Now, let's consider the case where the first ball drawn is black.
The probability of drawing a black ball first is calculated by dividing the number of black balls by the total number of balls:
$$ \frac{5 \text{ black balls}}{10 \text{ total balls}} = \frac{5}{10} $$
We can simplify this fraction:
$$ \frac{5}{10} = \frac{1}{2} $$
If a black ball is drawn, it is returned to the urn.
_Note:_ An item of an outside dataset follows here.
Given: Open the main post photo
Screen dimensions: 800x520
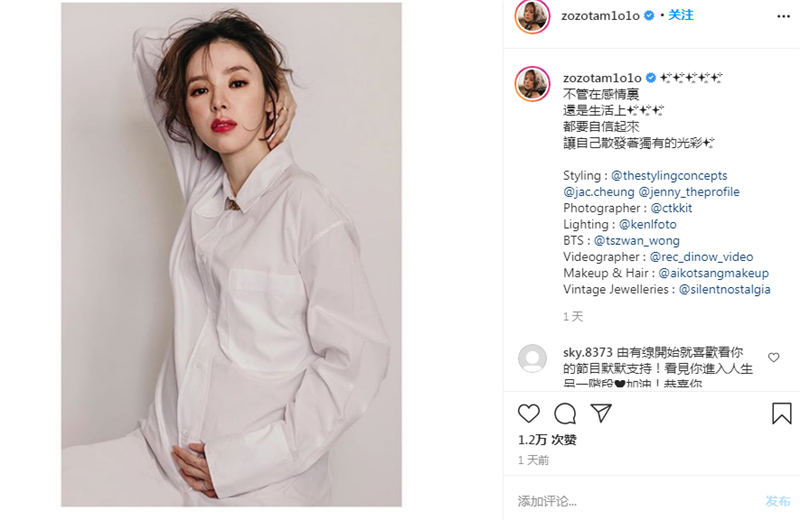Looking at the screenshot, I should click(x=231, y=255).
Then, 2 additional black balls are added to the urn.
So, the number of red balls remains 5 red balls.
The number of black balls becomes $$5 + 2 = 7$$ black balls.
The new total number of balls in the urn for this scenario is $$5 + 7 = 12$$ balls.

**step5** Analyzing the second draw in Scenario 2: Second ball is Red given first was Black

In this scenario (where the first ball drawn was black), the urn now contains 5 red balls and 7 black balls, making a total of 12 balls.
The probability of drawing a red ball as the second ball in this case is the number of red balls divided by the total number of balls:
$$ \frac{5 \text{ red balls}}{12 \text{ total balls}} = \frac{5}{12} $$
To find the overall probability that the first ball was black AND the second ball was red, we multiply the probability of the first event by the probability of the second event happening after the first:
$$ \frac{1}{2} \times \frac{5}{12} = \frac{5}{24} $$

**step6** Calculating the total probability that the second ball is red

The second ball can be red in two distinct ways:
1. The first ball drawn was red, AND the second ball drawn was also red. The probability for this sequence of events is $$\frac{7}{24}$$.
2. The first ball drawn was black, AND the second ball drawn was red. The probability for this sequence of events is $$\frac{5}{24}$$.
To find the total probability that the second ball drawn is red, we add the probabilities of these two separate scenarios, as either one fulfills the condition:
$$ \frac{7}{24} + \frac{5}{24} = \frac{7 + 5}{24} = \frac{12}{24} $$
This fraction can be simplified by dividing both the numerator and the denominator by their greatest common divisor, which is 12:
$$ \frac{12}{24} = \frac{12 \div 12}{24 \div 12} = \frac{1}{2} $$
Therefore, the probability that the second ball drawn is red is $$\frac{1}{2}$$.